*** Opening DATA ***

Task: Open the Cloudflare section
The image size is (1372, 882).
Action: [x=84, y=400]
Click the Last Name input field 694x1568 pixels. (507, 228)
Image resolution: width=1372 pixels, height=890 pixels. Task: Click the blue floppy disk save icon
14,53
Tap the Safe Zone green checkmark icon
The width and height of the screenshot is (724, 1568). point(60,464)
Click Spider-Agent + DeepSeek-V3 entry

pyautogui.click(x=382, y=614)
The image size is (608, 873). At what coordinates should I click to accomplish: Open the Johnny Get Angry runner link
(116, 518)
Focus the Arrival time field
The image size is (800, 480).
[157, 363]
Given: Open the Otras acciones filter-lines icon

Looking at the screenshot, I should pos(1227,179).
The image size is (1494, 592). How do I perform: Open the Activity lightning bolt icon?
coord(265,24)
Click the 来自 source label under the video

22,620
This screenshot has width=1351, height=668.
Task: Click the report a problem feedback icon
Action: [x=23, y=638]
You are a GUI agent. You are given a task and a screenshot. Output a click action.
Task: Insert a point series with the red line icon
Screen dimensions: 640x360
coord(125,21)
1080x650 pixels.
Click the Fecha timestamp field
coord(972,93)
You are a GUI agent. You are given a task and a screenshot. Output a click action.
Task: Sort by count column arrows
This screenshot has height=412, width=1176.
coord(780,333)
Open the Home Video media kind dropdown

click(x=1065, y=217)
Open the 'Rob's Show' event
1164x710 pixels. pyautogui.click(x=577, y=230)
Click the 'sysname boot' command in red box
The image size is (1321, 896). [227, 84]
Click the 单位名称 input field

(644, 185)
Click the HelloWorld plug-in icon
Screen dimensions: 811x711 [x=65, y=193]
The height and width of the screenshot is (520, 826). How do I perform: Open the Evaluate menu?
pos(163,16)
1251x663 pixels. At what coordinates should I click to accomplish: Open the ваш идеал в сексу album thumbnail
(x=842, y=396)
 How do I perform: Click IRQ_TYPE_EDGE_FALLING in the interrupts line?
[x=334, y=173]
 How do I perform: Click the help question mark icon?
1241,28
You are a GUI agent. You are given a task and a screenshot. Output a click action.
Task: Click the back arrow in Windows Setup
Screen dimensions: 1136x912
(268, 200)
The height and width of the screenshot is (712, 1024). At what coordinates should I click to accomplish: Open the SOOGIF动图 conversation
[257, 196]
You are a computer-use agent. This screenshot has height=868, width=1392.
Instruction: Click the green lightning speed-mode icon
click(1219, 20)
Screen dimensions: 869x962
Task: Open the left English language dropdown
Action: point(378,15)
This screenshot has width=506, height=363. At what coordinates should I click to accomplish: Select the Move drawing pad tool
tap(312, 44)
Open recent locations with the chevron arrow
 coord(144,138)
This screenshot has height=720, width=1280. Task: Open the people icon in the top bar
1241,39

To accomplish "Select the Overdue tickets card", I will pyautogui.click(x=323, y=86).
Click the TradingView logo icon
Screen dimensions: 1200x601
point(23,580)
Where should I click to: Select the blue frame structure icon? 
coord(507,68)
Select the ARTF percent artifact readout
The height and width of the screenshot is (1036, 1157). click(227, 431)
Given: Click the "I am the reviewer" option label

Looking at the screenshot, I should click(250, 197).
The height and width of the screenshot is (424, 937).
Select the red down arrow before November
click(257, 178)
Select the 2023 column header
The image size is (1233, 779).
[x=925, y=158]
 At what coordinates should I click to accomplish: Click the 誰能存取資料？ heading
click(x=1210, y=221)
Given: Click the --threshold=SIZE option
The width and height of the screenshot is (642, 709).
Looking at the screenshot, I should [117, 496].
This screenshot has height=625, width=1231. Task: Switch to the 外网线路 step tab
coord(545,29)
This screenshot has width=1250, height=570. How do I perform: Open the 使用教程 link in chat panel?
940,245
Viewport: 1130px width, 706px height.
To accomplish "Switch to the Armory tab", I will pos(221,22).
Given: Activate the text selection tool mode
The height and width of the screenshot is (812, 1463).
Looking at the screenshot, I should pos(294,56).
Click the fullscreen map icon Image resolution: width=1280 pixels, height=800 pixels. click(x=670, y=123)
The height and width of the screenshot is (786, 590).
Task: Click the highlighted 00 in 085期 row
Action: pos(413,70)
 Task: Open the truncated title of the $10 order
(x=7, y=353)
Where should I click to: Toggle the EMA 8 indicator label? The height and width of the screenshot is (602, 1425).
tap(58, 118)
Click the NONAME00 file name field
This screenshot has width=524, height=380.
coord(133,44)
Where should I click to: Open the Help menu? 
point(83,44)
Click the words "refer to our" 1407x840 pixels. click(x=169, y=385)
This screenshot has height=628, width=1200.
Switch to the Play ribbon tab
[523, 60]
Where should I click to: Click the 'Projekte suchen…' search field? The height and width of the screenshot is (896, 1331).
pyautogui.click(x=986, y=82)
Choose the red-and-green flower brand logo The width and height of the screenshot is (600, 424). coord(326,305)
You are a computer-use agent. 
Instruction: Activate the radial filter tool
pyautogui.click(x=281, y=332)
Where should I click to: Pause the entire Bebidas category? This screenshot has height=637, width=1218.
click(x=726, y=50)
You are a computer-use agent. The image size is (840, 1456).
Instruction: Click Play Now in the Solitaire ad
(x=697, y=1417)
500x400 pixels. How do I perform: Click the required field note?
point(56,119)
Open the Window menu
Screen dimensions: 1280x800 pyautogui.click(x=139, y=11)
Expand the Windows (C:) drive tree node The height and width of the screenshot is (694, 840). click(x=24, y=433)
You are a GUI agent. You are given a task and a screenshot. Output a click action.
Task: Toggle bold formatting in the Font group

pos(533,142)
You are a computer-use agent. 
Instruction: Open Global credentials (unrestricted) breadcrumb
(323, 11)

*** Closing DATA ***

§ **WHAT YOU HAVE TO DO**
Show every line above in which the word "Windows" occurs.

§ **ANSWER BOX**
Task: Click the back arrow in Windows Setup
Expand the Windows (C:) drive tree node The height and width of the screenshot is (694, 840). click(x=24, y=433)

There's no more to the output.